Eukaryotische cellen hebben ook membraangebonden organellen waaronder mitochondriën, die aërobe ademhaling behandelen, het Golgi-apparaat en endoplasmatisch reticulum, die eiwitten en lysosomen verwerken en verplaatsen.

Plantencellen hebben ook chloroplasten, dat is waar fotosynthese plaatsvindt.

De celcyclus

Wanneer een dochtercel zich van zijn ouder vormt, begint deze zijn levenscyclus. Dit omvat twee lange periodes, die elk verschillende fasen hebben. Interfase is het eerste deel van de levenscyclus en de M-fase is de tweede en laatste.

Onderfase verwijst naar de periode van celgroei en ontwikkeling tussen mitotische divisies. Omvat de G1-fase (eerste opening), waarin de cel benodigde moleculen verzamelt, de S-fase, wanneer de cel zijn DNA repliceert in de vorm van chromosomen en de G2-fase, waar de cel zijn eigen eerdere werk controleert en krijgt de kern klaar voor mitose.

De M-fase omvat de vijf afzonderlijke stappen van mitose samen met cytokinese, de deling van de cel in zijn geheel.

Celdeling: de M-fase

De M-fase begint met mitose en eindigt met de conclusie van cytokinese. Cytokinese begint eigenlijk voordat mitose voltooid is, in de derde van de vier fasen van mitose. De M-fase als geheel verbruikt aanzienlijk minder een fractie van de celcyclus in termen van tijd dan interfase, maar het is een drukke tijd.
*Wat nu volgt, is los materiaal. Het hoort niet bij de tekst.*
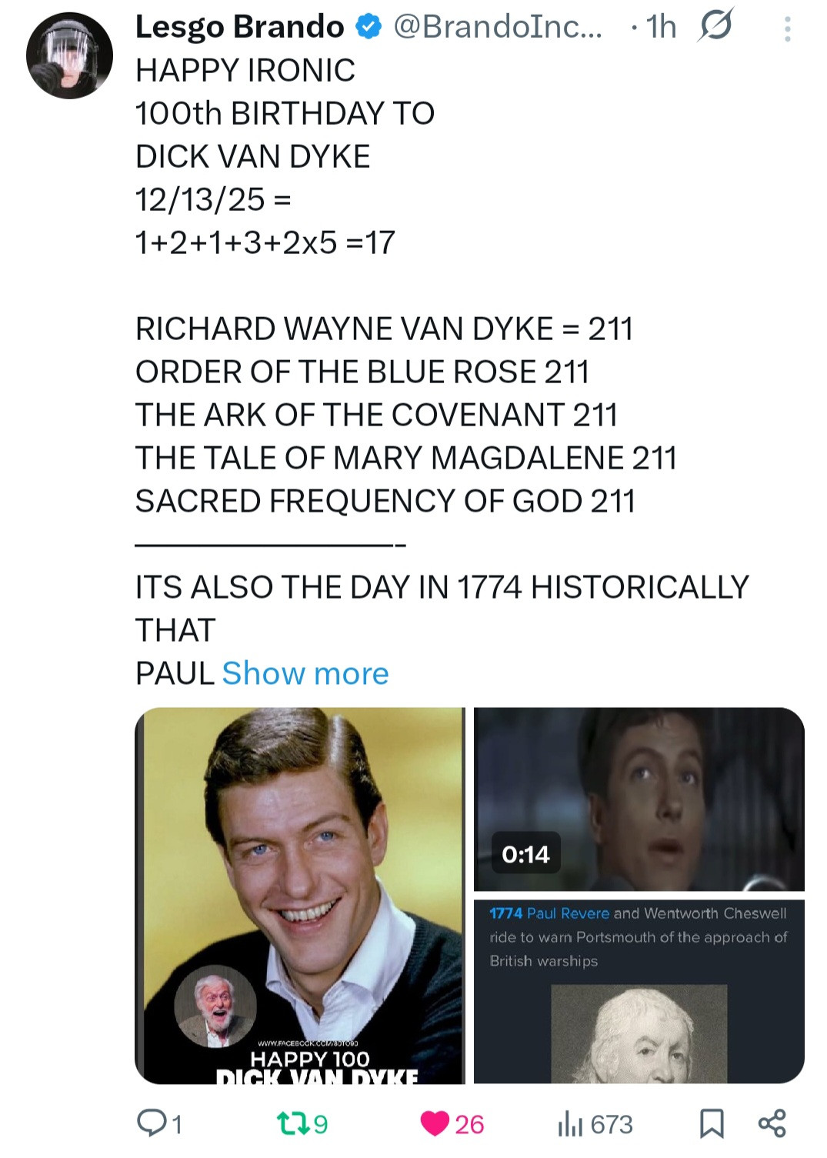Click the Lesgo Brando display name

(x=240, y=27)
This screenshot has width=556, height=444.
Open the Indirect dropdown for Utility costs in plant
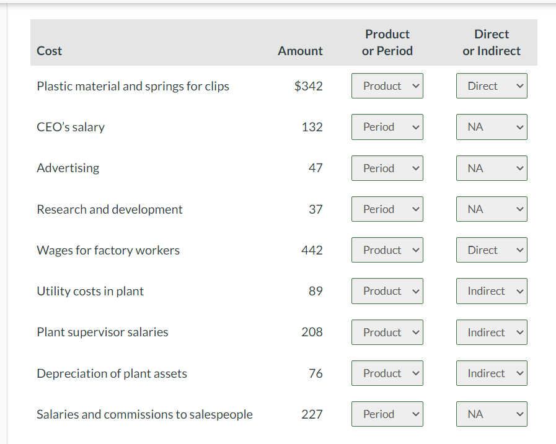pos(492,290)
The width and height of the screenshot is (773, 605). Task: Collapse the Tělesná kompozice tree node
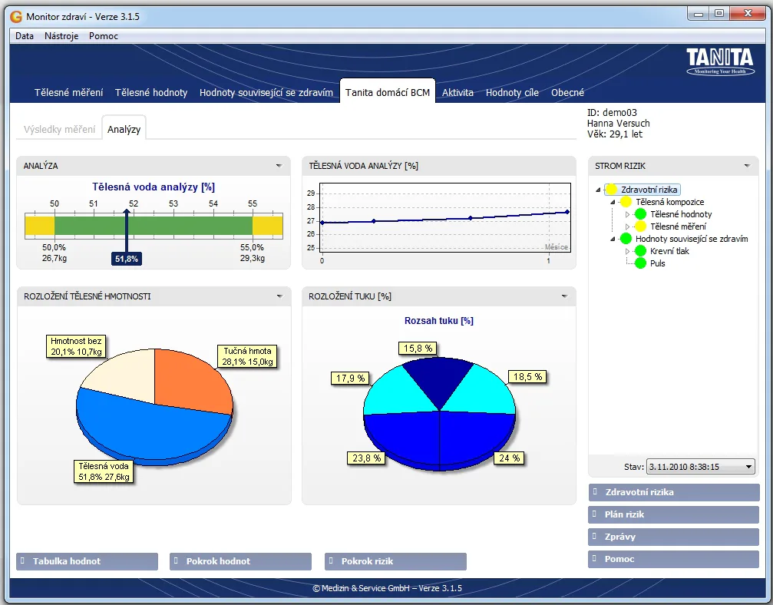[x=613, y=202]
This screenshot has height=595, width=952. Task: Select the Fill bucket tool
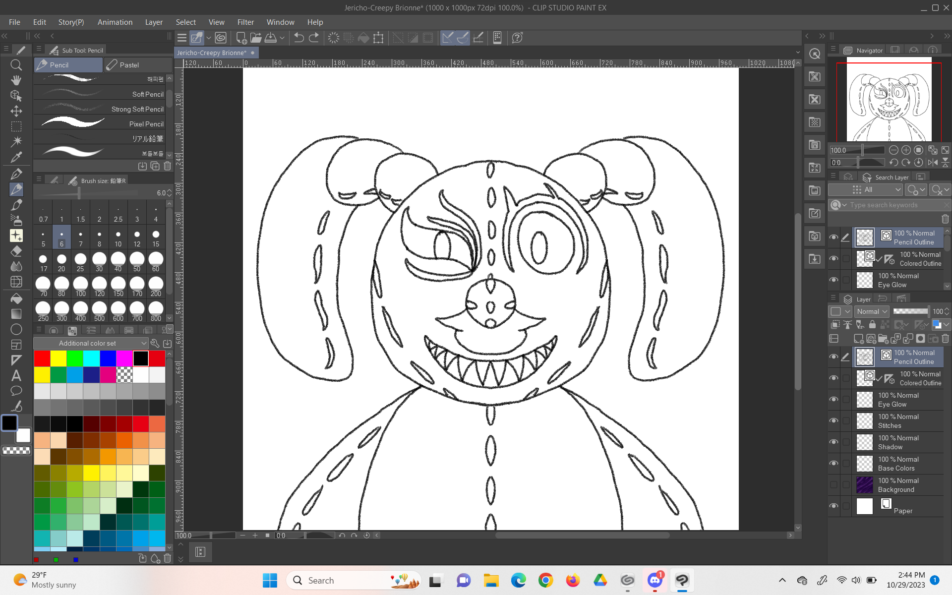click(x=16, y=298)
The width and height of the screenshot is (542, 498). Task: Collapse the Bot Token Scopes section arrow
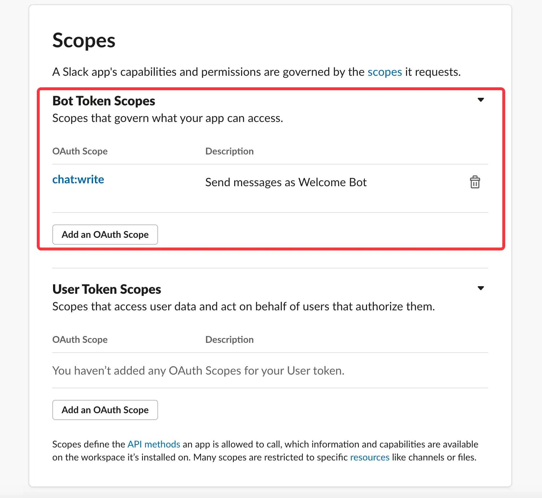481,100
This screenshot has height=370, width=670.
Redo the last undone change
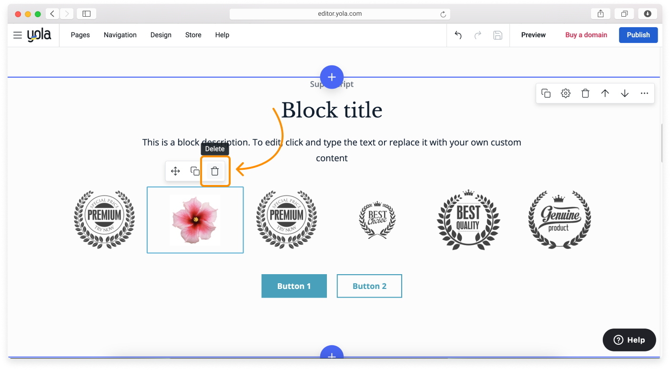477,35
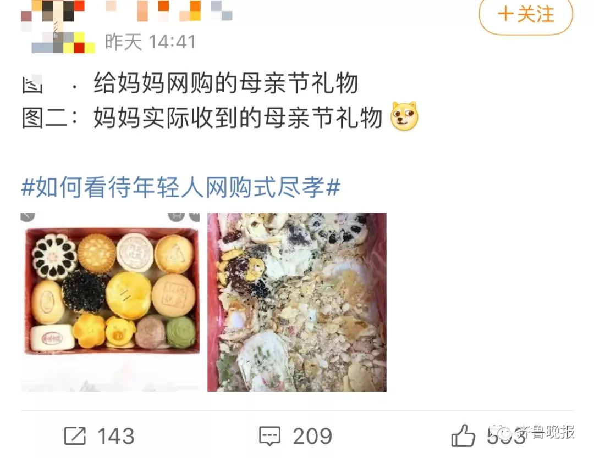Click the pixelated user avatar
This screenshot has width=594, height=458.
tap(58, 26)
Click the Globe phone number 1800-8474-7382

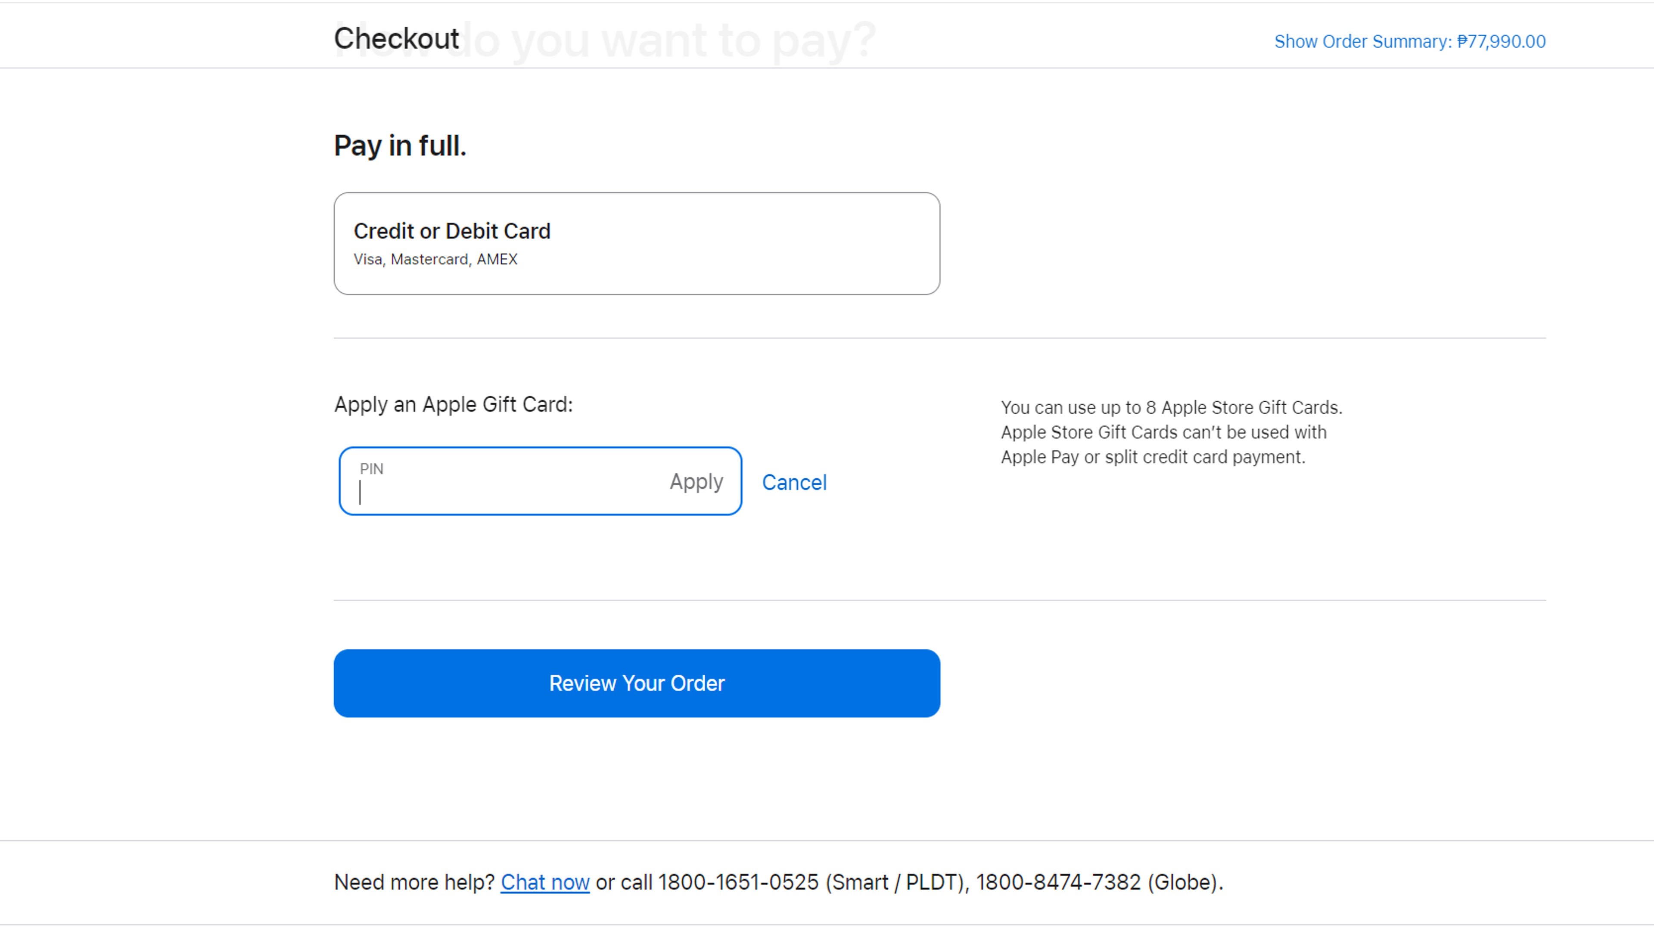click(1058, 882)
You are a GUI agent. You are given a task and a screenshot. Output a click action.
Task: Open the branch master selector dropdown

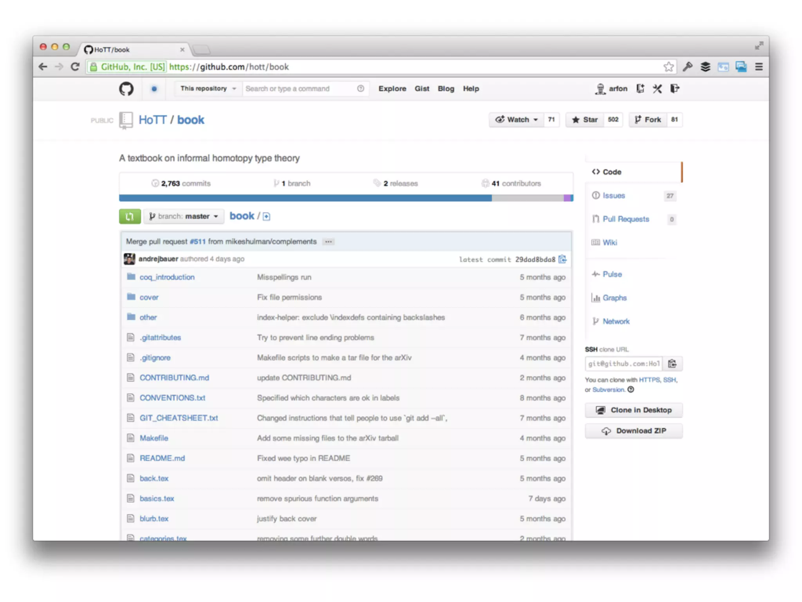tap(184, 216)

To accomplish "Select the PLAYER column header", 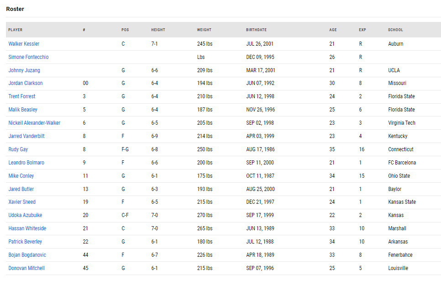I will [15, 30].
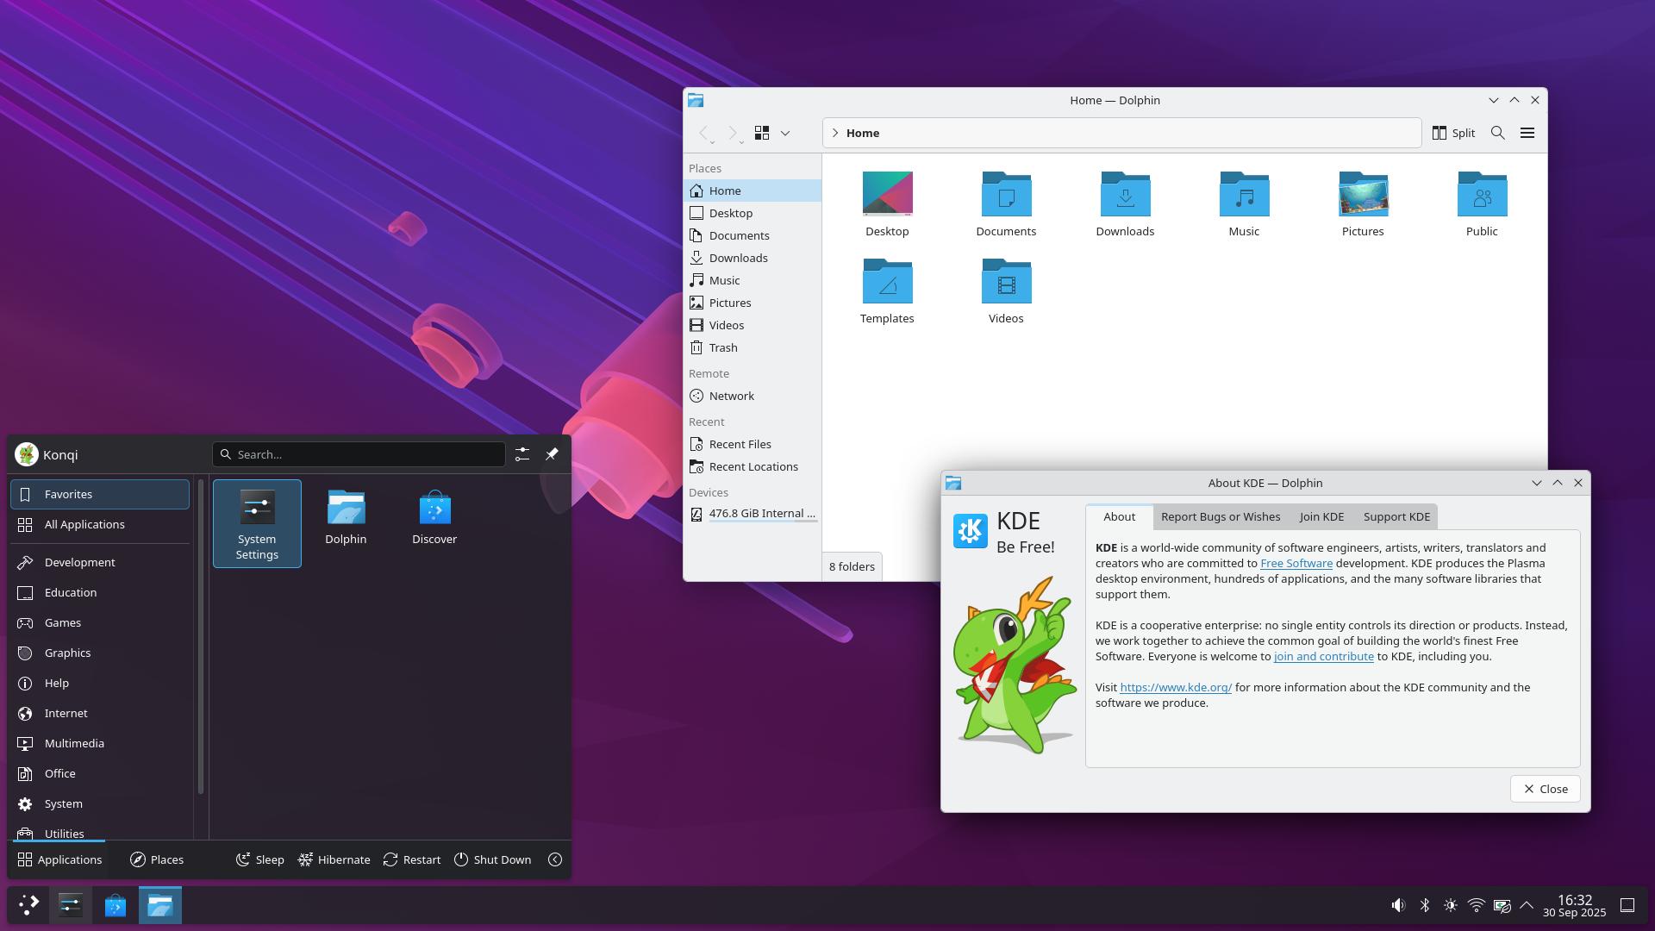The image size is (1655, 931).
Task: Pin the application launcher open
Action: click(x=552, y=454)
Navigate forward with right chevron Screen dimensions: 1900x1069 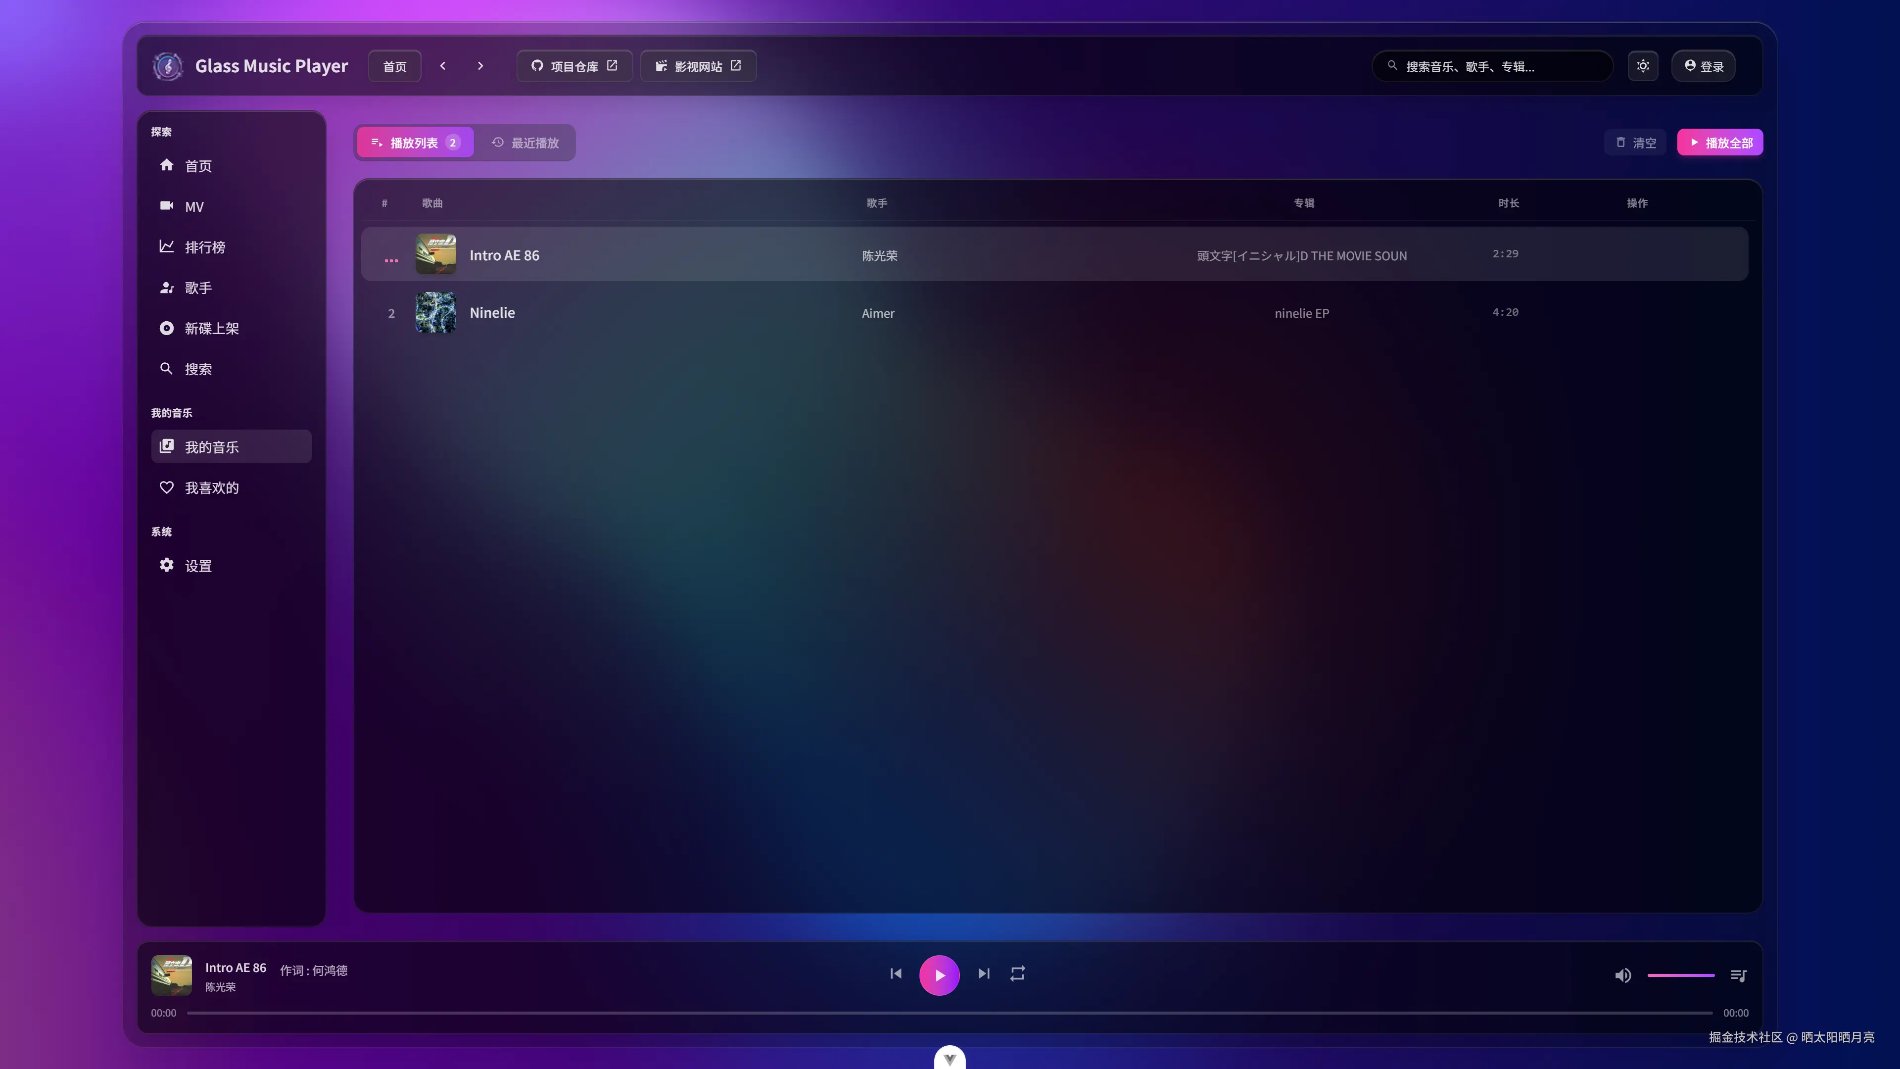(x=480, y=66)
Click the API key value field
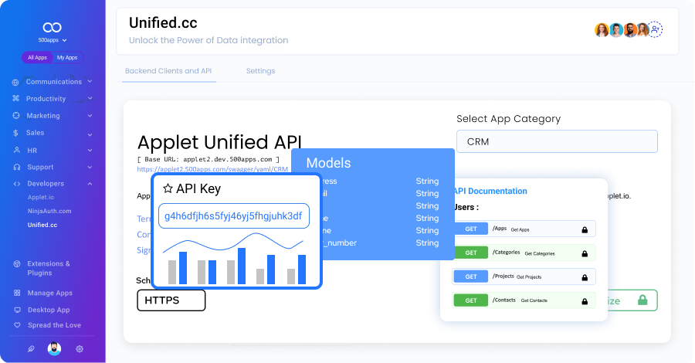 pos(234,217)
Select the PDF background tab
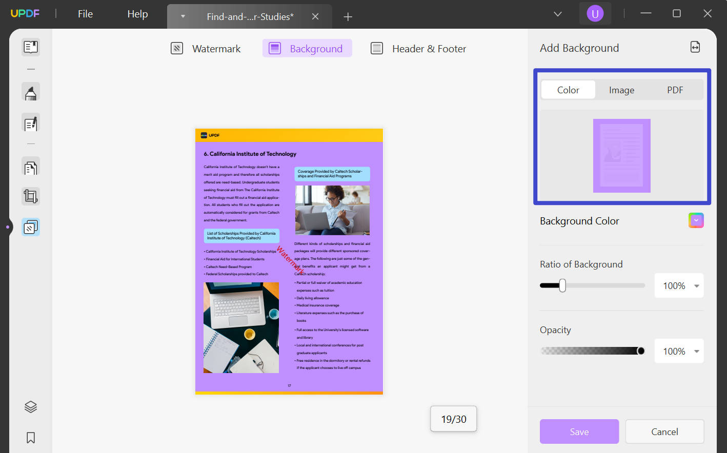The width and height of the screenshot is (727, 453). [x=675, y=90]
Plantencellen delen zich op dezelfde algemene manier als dierlijke cellen, maar de aanwezigheid van een celwand in planten vereist een iets ander mechanisme. Dit omvat de vorming van een structuur die een celplaat wordt genoemd. De celplaat wordt gevormd tijdens telofase van mitose, zoals hieronder wordt uitgelegd.

Mitosis-werkblad: stappen

  • Profase: gedupliceerde chromosomen (zusterchromatiden genoemd) beginnen in de kern te condenseren en kunnen nu gemakkelijk onder een microscoop worden gezien. De mitotische spil, die uiteindelijk de chromatiden uit elkaar trekt, vormt zich.
  • Prometafase: de chromosomen worden gekoppeld aan vezels van de mitotische spil en beginnen te migreren naar de middellijn van de cel.
  • Metafase: de chromosomen worden in de cel-middellijn langs de metafaseplaat uitgelijnd, met aan elke zijde een chromatide om ervoor te zorgen dat elke dochterkern elk een identieke chromatide krijgt.
  • Anafase: In deze relatief dramatische stap worden de chromatiden uit elkaar getrokken naar tegenovergestelde polen (uiteinden) van de cel. Cytokinese begint meestal tijdens anafase.
  • Telofase: in deze stap gebeuren de gebeurtenissen van profase min of meer omgekeerd. Een nucleair membraan vormt zich rond elke nieuwe reeks chromatiden en cytokinese gaat verder weg, langs het celmembraan.

Telofase en Cytokinese in plantencellen

In dierlijke cellen komt cytokinese op gang door eenvoudig het celmembraan en het cytoplasma in te knijpen door een zogenaamde contractiele ring. In plantencellen voorkomt dit echter de aanwezigheid van een celwand, die de meeste eukaryoten missen.

In plaats daarvan vormt zich een celplaat langs de metafaseplaat, die naar binnen groeit vanaf de zijkanten van de rechthoekige plantencel. Wanneer het voltooid is, vormt zich een nieuw deel van het celmembraan langs elke zijde van de celplaat en scheiden de dochtercellen, nu voltooid. Wanneer cytokinese is voltooid, treden de twee nieuwe dochtercellen in interfase.

Wat vormt zich in het midden van een cel nabij het einde van telofase?